Claim: ‘It is mutating into a more deadly strain’
All viruses accumulate mutations over time and the virus that causes Covid-19 is no different. How widespread different strains of a virus become depends on natural selection – the versions that can propagate quickest and replicate effectively in the body will be the most “successful”. This doesn’t necessarily mean most dangerous for people though, as viruses that kill people rapidly or make them so sick that they are incapacitated may be less likely to be transmitted.
Genetic analysis by Chinese scientists of 103 samples of the virus, taken from patients in Wuhan and other cities, suggests that early on two main strains emerged, designated L and S. Although the L strain appeared to be more prevalent than the S strain (about 70% of the samples belonged to the former), the S branch of the virus was found to be the ancestral version. The team behind this research suggested that this may indicate the L strain is more “aggressive”, either transmitting more easily or replicating faster inside the body.

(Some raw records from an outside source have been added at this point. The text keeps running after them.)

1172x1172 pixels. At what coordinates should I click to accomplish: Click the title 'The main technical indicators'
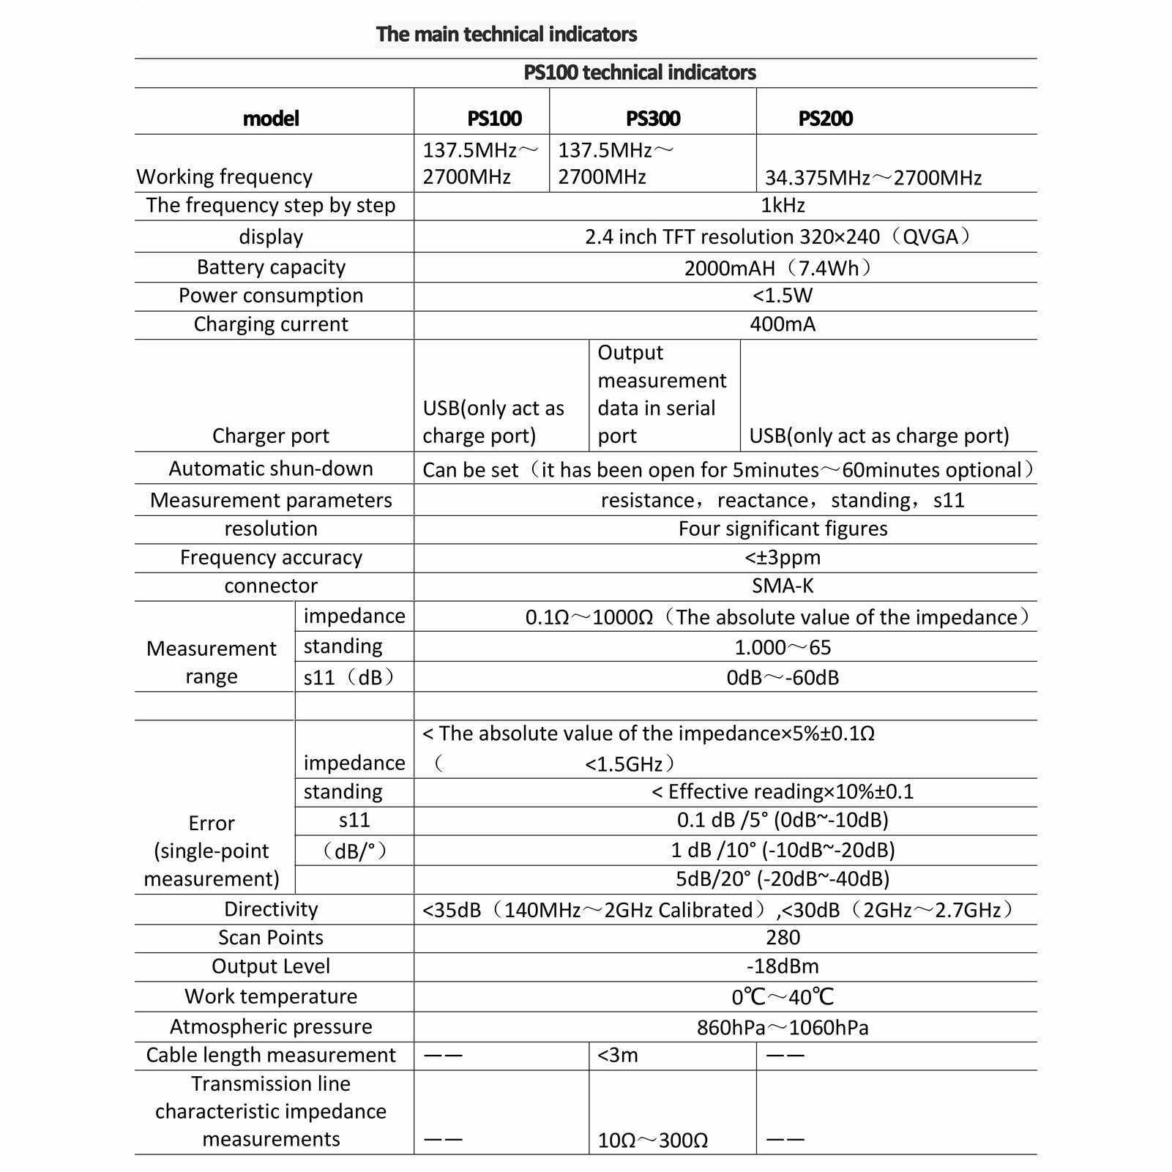coord(506,34)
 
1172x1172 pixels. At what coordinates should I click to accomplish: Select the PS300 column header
coord(653,119)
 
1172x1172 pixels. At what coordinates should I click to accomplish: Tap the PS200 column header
coord(825,119)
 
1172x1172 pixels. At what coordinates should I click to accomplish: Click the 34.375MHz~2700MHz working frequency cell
coord(873,178)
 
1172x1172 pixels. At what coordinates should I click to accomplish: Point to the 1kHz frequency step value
coord(783,206)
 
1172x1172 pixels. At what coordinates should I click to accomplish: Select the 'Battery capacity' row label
coord(271,267)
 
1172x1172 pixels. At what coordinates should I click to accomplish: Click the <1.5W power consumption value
coord(783,296)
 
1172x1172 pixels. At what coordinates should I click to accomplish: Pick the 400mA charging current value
coord(783,324)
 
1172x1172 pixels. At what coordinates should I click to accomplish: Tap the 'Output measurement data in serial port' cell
coord(661,395)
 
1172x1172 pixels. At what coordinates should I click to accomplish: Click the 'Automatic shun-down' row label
coord(271,469)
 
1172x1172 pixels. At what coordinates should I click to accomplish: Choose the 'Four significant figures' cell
coord(783,529)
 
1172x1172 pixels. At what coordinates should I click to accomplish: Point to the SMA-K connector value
coord(783,586)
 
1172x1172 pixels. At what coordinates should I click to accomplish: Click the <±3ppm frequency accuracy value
coord(783,558)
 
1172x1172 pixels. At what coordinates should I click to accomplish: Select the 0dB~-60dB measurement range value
coord(783,677)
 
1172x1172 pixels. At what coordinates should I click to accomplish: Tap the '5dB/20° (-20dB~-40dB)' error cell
coord(783,878)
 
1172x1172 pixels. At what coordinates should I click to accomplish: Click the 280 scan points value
coord(783,938)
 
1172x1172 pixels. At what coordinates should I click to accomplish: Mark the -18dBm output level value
coord(783,966)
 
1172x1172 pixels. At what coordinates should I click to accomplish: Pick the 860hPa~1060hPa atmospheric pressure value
coord(783,1028)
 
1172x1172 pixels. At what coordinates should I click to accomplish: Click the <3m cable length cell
coord(619,1056)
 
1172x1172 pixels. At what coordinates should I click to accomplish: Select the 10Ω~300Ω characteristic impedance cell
coord(652,1141)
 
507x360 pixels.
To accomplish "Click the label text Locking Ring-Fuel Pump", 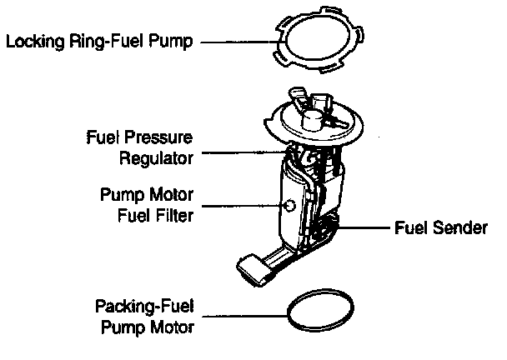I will tap(99, 39).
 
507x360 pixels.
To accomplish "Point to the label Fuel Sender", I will tap(440, 227).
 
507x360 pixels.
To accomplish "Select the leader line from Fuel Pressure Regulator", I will tap(242, 152).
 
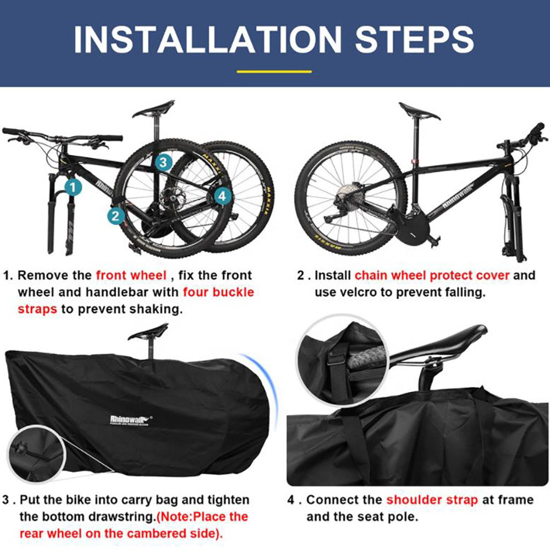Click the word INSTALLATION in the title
tap(208, 39)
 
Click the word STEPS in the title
tap(414, 39)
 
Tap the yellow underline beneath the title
tap(273, 72)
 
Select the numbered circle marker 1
tap(73, 186)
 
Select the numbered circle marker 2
tap(116, 215)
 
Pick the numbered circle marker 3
tap(163, 162)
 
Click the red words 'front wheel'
tap(131, 275)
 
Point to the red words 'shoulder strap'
tap(432, 499)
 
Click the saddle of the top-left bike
tap(153, 109)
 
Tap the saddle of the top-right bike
tap(419, 112)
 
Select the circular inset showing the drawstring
tap(31, 452)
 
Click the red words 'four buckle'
tap(218, 292)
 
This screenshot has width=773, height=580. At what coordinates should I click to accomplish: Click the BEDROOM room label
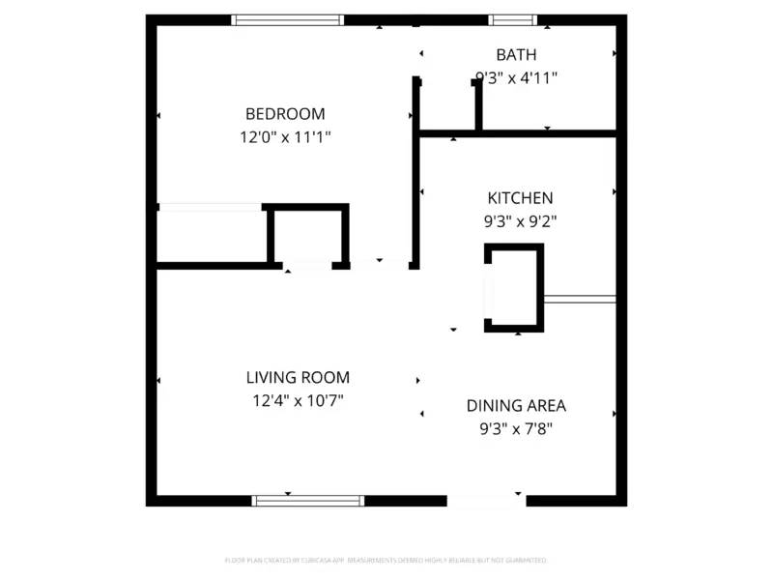click(x=285, y=113)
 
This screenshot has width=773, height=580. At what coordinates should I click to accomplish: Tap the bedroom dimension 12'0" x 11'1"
click(x=285, y=137)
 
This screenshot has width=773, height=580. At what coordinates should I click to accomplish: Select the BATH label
click(x=516, y=55)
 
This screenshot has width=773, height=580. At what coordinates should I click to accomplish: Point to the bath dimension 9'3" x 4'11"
click(x=516, y=77)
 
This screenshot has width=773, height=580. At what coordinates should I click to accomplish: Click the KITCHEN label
click(x=520, y=197)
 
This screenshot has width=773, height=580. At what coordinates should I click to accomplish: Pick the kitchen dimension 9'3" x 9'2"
click(x=520, y=220)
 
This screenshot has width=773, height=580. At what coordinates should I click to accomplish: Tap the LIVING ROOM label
click(x=297, y=377)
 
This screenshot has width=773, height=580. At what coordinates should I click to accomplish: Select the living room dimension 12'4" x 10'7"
click(x=297, y=399)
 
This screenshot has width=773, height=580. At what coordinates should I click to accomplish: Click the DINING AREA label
click(x=516, y=406)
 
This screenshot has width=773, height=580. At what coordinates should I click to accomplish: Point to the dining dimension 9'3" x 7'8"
click(x=516, y=428)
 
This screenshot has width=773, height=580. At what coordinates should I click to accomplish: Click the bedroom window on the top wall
click(x=288, y=19)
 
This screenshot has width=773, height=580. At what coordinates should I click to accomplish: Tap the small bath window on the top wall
click(x=512, y=19)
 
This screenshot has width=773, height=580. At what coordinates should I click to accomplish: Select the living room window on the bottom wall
click(x=308, y=501)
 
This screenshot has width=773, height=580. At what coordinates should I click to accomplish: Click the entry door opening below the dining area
click(x=486, y=501)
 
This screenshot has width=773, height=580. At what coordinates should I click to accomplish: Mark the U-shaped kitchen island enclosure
click(x=514, y=288)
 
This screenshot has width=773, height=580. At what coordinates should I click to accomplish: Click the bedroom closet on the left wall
click(x=211, y=234)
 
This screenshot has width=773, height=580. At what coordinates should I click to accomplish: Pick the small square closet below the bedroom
click(x=308, y=236)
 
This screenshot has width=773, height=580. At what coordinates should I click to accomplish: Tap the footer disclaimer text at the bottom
click(x=386, y=560)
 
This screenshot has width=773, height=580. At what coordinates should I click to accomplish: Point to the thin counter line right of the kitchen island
click(x=580, y=300)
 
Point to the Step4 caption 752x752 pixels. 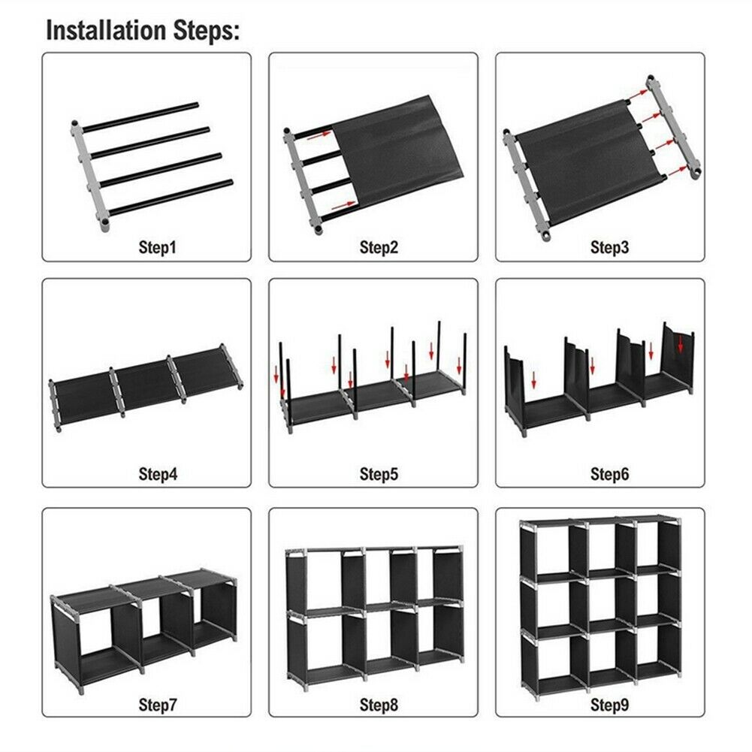[x=158, y=474]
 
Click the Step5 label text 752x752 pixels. [x=379, y=474]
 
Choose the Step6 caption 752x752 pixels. [x=609, y=474]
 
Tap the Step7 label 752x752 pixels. [x=158, y=705]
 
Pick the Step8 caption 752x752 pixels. [x=379, y=705]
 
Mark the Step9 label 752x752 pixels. [x=609, y=705]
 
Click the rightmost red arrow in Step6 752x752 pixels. [x=681, y=344]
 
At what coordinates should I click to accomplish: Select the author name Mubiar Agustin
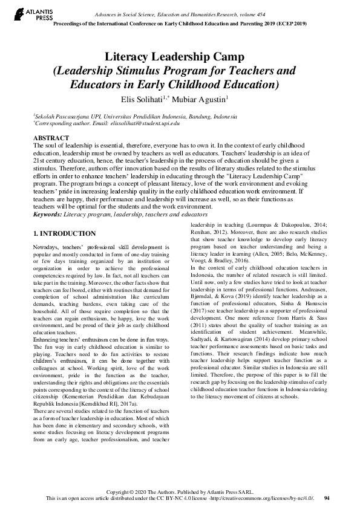(205, 98)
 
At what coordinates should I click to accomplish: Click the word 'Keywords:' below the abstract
(50, 214)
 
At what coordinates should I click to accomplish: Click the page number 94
(327, 498)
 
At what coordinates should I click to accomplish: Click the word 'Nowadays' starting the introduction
(48, 247)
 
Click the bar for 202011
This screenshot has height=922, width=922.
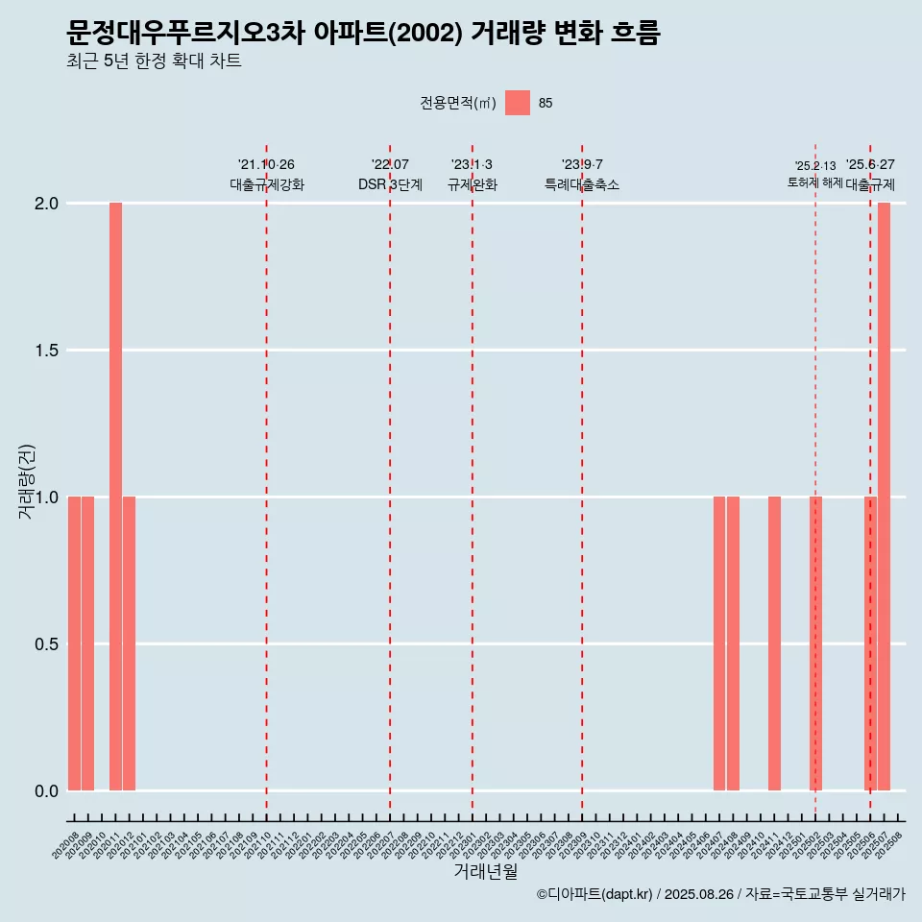click(x=115, y=497)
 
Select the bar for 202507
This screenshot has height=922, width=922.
click(x=884, y=497)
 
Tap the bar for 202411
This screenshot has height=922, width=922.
click(x=774, y=643)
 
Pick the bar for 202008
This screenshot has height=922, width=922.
click(x=74, y=643)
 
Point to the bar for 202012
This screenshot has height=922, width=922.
click(x=129, y=643)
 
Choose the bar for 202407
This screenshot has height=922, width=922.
click(x=719, y=643)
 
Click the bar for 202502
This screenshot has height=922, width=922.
click(x=815, y=643)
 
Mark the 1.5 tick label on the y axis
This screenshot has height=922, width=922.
click(x=45, y=351)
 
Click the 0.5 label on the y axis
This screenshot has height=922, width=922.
click(x=45, y=644)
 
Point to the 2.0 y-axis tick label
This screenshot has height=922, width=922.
click(x=45, y=204)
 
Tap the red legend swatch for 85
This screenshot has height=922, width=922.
click(x=518, y=103)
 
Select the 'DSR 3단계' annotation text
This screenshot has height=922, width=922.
click(x=390, y=184)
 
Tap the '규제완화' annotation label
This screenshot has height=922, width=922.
click(x=473, y=184)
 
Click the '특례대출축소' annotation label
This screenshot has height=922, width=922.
click(x=582, y=184)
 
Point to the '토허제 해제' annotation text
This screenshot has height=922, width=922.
click(x=814, y=182)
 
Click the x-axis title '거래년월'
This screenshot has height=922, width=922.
click(x=485, y=872)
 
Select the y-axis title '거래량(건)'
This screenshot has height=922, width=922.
click(x=27, y=482)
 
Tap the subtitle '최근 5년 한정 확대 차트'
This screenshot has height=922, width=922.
click(x=154, y=61)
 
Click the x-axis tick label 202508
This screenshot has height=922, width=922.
click(x=893, y=842)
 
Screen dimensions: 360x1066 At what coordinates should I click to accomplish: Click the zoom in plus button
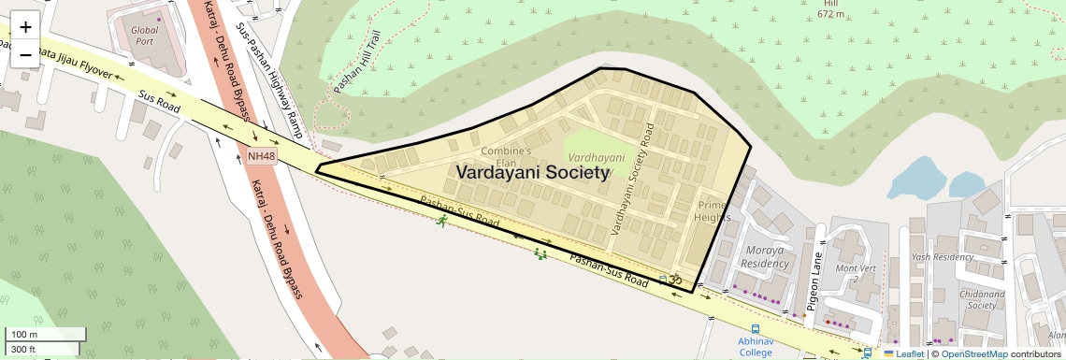tap(25, 27)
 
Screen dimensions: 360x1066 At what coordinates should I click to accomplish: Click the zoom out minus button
tap(25, 54)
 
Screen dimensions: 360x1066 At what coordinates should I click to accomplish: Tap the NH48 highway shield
tap(262, 156)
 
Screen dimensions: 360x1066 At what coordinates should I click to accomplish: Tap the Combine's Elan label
tap(506, 156)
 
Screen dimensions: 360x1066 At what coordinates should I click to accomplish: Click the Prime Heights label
tap(712, 211)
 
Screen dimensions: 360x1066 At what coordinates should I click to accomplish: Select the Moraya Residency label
tap(766, 257)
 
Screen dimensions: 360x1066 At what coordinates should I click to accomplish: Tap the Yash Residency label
tap(943, 257)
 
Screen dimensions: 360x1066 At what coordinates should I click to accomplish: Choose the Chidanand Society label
tap(982, 299)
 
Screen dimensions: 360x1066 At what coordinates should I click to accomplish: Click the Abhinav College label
tap(755, 347)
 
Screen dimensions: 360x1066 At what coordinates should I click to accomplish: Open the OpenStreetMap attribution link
tap(973, 353)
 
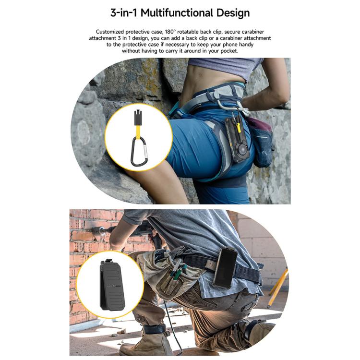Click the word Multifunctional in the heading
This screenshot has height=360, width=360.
(177, 12)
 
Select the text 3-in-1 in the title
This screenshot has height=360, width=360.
(123, 12)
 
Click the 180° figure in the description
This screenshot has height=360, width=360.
(170, 32)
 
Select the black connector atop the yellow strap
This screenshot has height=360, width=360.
(138, 118)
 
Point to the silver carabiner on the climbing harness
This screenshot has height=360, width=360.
(233, 106)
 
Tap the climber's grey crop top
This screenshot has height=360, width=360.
(225, 67)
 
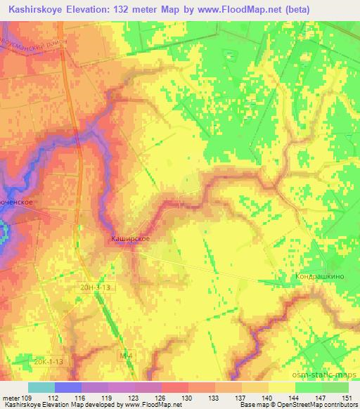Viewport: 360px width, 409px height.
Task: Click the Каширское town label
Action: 130,239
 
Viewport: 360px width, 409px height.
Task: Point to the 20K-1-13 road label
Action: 49,361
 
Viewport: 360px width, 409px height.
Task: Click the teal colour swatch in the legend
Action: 41,387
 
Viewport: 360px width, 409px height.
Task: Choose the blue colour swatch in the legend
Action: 68,387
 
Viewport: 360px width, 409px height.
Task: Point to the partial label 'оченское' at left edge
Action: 17,202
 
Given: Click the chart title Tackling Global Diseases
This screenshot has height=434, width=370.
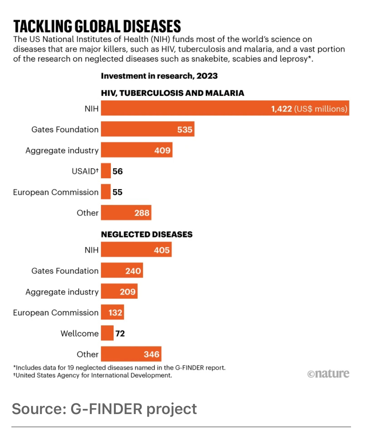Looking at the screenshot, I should coord(97,26).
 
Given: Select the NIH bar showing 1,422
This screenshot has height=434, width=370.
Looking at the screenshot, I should coord(225,108).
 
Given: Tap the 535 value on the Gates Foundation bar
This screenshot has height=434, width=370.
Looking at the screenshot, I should coord(185,129).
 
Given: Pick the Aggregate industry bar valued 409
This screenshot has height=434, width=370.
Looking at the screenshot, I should coord(136,150).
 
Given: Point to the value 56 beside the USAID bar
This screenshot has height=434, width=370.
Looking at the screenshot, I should coord(117,171).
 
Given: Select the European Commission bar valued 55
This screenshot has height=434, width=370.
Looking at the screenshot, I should coord(106,192).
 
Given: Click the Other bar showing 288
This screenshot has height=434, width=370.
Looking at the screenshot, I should coord(126,213).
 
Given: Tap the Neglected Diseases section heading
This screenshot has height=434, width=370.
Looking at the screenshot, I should coord(147,234).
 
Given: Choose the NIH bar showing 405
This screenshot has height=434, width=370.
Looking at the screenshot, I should coord(136,250).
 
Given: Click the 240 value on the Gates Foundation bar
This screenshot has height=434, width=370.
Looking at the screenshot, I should coord(133,271).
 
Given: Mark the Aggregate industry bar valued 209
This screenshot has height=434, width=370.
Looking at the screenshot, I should coord(119,292).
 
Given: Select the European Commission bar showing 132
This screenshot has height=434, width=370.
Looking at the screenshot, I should coord(112,312).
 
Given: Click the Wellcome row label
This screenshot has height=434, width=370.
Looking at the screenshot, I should coord(80,333).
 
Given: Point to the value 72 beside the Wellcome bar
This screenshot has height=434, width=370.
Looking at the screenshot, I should coord(120,333).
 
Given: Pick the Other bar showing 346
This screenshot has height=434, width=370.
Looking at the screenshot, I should coord(131,354).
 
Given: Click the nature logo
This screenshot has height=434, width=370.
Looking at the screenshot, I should coord(328,374).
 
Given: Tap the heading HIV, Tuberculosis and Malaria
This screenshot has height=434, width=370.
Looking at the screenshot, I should coord(172,93).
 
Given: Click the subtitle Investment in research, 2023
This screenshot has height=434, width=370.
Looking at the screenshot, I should coord(159,76).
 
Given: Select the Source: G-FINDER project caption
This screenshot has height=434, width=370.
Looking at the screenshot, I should coord(104,409).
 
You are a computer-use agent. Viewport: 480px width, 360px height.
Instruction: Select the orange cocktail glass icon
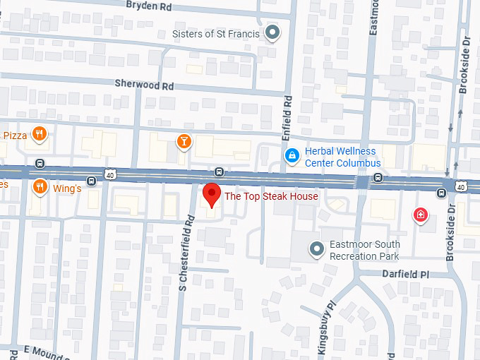pos(184,140)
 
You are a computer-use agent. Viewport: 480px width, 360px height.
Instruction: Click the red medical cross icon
pos(421,215)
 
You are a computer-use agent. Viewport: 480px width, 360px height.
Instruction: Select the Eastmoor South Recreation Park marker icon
pos(318,248)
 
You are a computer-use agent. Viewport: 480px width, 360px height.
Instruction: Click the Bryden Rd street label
pos(148,5)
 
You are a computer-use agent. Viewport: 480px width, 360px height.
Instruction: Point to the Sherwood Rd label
pos(144,83)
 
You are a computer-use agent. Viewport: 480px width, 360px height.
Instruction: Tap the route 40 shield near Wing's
pos(111,174)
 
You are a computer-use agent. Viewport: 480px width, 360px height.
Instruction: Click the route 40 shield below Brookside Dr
pos(460,185)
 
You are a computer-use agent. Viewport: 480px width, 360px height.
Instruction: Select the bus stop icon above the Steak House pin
pos(220,172)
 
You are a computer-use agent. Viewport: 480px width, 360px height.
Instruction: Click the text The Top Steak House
pos(271,196)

However, this theory is speculative at this stage – there haven’t yet been direct comparisons to see whether people who catch one version of the virus are more likely to pass it on or suffer more severe symptoms.
Flu viruses are fundamentally different from coronaviruses in that they are constantly shuffling their genomes, which means they rapidly morph from one strain into another – that’s why flu vaccines are needed annually. Coronaviruses tend to be genetically fairly stable and so scientists don’t expect a sudden shift in the mortality rate of Covid-19. But the question of whether coronavirus will disappear, reappear in waves or simmer in the background as an endemic illness still remains to be answered.